[Required action]
Reproduce the entries from their first line up to and including the line with "Given: Click the". Leave out everything after it.

[Records provided]

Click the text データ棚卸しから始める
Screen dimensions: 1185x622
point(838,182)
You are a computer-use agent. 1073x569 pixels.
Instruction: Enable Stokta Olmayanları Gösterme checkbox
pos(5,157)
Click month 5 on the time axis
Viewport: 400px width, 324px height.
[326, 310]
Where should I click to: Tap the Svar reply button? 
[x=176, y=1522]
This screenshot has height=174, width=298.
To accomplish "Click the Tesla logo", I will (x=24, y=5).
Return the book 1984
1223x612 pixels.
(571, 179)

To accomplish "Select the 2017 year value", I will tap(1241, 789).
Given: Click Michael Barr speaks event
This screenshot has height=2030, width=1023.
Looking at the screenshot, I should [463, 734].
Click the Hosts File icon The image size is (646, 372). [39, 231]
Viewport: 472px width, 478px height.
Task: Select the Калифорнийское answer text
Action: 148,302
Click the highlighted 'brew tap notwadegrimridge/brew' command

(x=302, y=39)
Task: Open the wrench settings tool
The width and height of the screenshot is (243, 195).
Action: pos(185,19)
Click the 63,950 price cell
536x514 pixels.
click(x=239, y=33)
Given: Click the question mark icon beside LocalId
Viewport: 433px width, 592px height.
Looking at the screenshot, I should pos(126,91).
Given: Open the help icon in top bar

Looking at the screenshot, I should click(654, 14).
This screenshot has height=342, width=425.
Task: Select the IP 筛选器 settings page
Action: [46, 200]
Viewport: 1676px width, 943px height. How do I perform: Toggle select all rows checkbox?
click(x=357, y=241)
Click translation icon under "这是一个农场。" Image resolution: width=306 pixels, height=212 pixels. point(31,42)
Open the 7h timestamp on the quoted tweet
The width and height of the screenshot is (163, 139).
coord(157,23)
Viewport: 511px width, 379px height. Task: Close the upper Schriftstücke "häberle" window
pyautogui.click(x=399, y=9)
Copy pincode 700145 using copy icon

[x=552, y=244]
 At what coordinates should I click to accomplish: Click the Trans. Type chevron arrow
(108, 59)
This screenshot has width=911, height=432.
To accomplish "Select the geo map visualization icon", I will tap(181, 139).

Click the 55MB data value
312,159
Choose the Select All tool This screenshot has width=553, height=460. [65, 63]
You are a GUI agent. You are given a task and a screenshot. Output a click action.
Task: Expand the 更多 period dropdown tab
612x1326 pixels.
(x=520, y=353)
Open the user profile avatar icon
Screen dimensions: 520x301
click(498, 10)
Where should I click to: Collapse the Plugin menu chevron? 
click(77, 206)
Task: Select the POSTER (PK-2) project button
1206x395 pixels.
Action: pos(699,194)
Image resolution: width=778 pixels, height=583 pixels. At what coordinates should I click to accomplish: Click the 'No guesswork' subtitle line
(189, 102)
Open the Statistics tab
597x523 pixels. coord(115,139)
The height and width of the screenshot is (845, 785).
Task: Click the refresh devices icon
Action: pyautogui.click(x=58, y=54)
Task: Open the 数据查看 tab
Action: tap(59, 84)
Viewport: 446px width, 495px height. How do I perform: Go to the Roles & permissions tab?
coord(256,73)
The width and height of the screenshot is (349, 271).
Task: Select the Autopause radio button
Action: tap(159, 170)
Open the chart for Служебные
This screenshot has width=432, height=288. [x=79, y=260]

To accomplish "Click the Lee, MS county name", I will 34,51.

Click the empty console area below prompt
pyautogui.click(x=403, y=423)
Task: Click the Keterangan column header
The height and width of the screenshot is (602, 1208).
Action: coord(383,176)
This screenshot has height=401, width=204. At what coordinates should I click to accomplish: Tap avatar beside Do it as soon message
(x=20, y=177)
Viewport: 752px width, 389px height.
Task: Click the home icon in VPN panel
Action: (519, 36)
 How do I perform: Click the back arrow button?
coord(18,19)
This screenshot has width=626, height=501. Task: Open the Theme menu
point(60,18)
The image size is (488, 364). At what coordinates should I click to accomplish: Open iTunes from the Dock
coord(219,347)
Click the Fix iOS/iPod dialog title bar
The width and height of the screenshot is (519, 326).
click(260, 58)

[Exercise result]
Click the text データ棚卸しから始める
Screen dimensions: 1185x622
point(838,182)
You are a computer-use agent. 1073x569 pixels.
Instruction: Enable Stokta Olmayanları Gösterme checkbox
pos(5,157)
Click month 5 on the time axis
Viewport: 400px width, 324px height.
[326, 310]
Where should I click to: Tap the Svar reply button? 
[x=176, y=1522]
This screenshot has height=174, width=298.
To accomplish "Click the Tesla logo", I will (x=24, y=5).
Return the book 1984
1223x612 pixels.
(571, 179)

To accomplish "Select the 2017 year value", I will tap(1241, 789).
Given: Click Michael Barr speaks event
This screenshot has height=2030, width=1023.
Looking at the screenshot, I should [463, 734].
Click the Hosts File icon The image size is (646, 372). [39, 231]
Viewport: 472px width, 478px height.
Task: Select the Калифорнийское answer text
Action: 148,302
Click the highlighted 'brew tap notwadegrimridge/brew' command

(x=302, y=39)
Task: Open the wrench settings tool
The width and height of the screenshot is (243, 195).
Action: pos(185,19)
Click the 63,950 price cell
536x514 pixels.
click(x=239, y=33)
Given: Click the question mark icon beside LocalId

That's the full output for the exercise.